(Beginning of DATA EXTRACT)

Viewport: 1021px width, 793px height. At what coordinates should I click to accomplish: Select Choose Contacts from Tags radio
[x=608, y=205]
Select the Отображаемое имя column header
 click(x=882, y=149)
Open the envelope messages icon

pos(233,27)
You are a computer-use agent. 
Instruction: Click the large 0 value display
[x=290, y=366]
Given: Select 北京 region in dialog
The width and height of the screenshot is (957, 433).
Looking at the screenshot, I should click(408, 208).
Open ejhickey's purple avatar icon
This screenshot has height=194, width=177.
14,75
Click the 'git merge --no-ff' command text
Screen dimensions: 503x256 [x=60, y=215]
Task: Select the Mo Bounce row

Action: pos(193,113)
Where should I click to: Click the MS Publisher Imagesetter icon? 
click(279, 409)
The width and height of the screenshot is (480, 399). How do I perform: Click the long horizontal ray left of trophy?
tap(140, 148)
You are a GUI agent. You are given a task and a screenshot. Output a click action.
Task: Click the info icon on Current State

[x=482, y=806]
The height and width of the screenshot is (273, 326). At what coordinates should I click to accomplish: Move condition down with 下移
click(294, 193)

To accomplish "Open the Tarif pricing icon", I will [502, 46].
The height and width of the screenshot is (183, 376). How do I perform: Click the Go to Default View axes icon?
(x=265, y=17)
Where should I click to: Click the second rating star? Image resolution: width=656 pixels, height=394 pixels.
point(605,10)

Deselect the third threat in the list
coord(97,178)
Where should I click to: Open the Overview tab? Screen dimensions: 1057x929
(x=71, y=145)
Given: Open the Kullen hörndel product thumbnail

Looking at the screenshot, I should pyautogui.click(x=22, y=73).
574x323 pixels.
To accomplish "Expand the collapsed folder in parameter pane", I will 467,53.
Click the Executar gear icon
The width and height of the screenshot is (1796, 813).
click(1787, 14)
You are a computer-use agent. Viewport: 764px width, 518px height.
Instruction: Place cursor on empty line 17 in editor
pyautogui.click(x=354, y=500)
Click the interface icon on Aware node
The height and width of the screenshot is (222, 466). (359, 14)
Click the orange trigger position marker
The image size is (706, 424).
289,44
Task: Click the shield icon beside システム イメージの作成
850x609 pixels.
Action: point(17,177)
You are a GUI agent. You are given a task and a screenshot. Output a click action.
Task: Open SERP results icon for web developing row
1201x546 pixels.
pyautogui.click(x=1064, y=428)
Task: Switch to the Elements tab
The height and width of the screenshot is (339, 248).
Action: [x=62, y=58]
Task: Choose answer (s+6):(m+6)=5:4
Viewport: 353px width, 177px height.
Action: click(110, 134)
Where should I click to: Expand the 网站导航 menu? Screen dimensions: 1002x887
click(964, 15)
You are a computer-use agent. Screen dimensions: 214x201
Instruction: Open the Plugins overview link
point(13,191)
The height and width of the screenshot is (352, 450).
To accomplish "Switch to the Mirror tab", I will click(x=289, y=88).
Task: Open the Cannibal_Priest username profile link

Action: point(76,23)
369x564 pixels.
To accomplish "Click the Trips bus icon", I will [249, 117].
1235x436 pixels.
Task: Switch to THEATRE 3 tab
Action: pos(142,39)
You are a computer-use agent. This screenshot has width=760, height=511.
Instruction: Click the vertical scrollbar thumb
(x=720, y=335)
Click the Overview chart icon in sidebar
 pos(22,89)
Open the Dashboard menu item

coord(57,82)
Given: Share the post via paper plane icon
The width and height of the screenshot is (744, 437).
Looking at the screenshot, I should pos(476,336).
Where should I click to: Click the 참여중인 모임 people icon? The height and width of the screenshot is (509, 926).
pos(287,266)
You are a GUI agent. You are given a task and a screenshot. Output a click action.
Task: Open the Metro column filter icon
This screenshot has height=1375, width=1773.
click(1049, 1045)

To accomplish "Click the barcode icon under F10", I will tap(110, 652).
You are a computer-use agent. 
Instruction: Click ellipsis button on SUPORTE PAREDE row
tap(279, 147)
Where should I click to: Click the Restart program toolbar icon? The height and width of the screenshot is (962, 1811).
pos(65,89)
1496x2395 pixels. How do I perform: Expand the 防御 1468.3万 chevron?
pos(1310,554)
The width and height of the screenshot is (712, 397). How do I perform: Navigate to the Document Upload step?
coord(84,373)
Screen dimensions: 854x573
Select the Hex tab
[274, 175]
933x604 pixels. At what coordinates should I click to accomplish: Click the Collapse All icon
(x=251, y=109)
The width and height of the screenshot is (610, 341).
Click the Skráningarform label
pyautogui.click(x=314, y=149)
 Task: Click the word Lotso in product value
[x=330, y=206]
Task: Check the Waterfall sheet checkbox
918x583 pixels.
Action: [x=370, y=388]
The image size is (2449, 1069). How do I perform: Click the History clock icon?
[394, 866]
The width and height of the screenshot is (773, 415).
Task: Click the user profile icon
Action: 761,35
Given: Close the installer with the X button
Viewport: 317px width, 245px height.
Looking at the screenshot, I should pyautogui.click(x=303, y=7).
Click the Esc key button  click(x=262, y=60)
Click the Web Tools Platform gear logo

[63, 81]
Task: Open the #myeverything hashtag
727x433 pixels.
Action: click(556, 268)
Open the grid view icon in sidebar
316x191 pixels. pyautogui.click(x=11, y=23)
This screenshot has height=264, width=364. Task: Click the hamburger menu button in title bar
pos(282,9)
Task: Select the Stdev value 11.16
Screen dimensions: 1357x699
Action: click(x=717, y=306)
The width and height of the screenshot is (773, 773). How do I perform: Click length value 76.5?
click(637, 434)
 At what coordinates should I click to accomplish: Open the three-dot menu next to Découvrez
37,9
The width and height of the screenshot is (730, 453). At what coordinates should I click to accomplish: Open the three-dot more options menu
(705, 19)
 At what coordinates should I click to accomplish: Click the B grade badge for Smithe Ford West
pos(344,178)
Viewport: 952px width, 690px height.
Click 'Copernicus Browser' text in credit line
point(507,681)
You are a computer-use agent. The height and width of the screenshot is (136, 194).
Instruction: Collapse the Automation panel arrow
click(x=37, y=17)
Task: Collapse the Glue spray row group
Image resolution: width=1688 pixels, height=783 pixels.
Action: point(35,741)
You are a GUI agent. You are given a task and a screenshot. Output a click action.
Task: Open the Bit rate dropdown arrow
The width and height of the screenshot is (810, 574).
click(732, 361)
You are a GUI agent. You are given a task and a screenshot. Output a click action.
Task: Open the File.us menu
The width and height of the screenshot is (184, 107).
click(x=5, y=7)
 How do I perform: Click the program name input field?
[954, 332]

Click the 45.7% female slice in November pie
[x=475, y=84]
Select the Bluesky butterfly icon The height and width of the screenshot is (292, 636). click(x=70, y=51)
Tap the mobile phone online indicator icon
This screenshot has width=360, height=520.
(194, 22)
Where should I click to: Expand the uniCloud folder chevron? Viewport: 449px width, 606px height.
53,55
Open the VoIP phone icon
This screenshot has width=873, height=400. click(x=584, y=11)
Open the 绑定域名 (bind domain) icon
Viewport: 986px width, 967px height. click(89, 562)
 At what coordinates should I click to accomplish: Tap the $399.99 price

(End of DATA EXTRACT)

Every line from the one containing "Task: Open the File.us menu" to the close of the records must be reproduced exactly. Include both ends and nothing more.

ANSWER SECTION:
Task: Open the File.us menu
The width and height of the screenshot is (184, 107).
click(x=5, y=7)
 How do I perform: Click the program name input field?
[954, 332]

Click the 45.7% female slice in November pie
[x=475, y=84]
Select the Bluesky butterfly icon The height and width of the screenshot is (292, 636). click(x=70, y=51)
Tap the mobile phone online indicator icon
This screenshot has width=360, height=520.
(194, 22)
Where should I click to: Expand the uniCloud folder chevron? Viewport: 449px width, 606px height.
53,55
Open the VoIP phone icon
This screenshot has width=873, height=400. click(x=584, y=11)
Open the 绑定域名 (bind domain) icon
Viewport: 986px width, 967px height. click(89, 562)
 At what coordinates should I click to accomplish: Tap the $399.99 price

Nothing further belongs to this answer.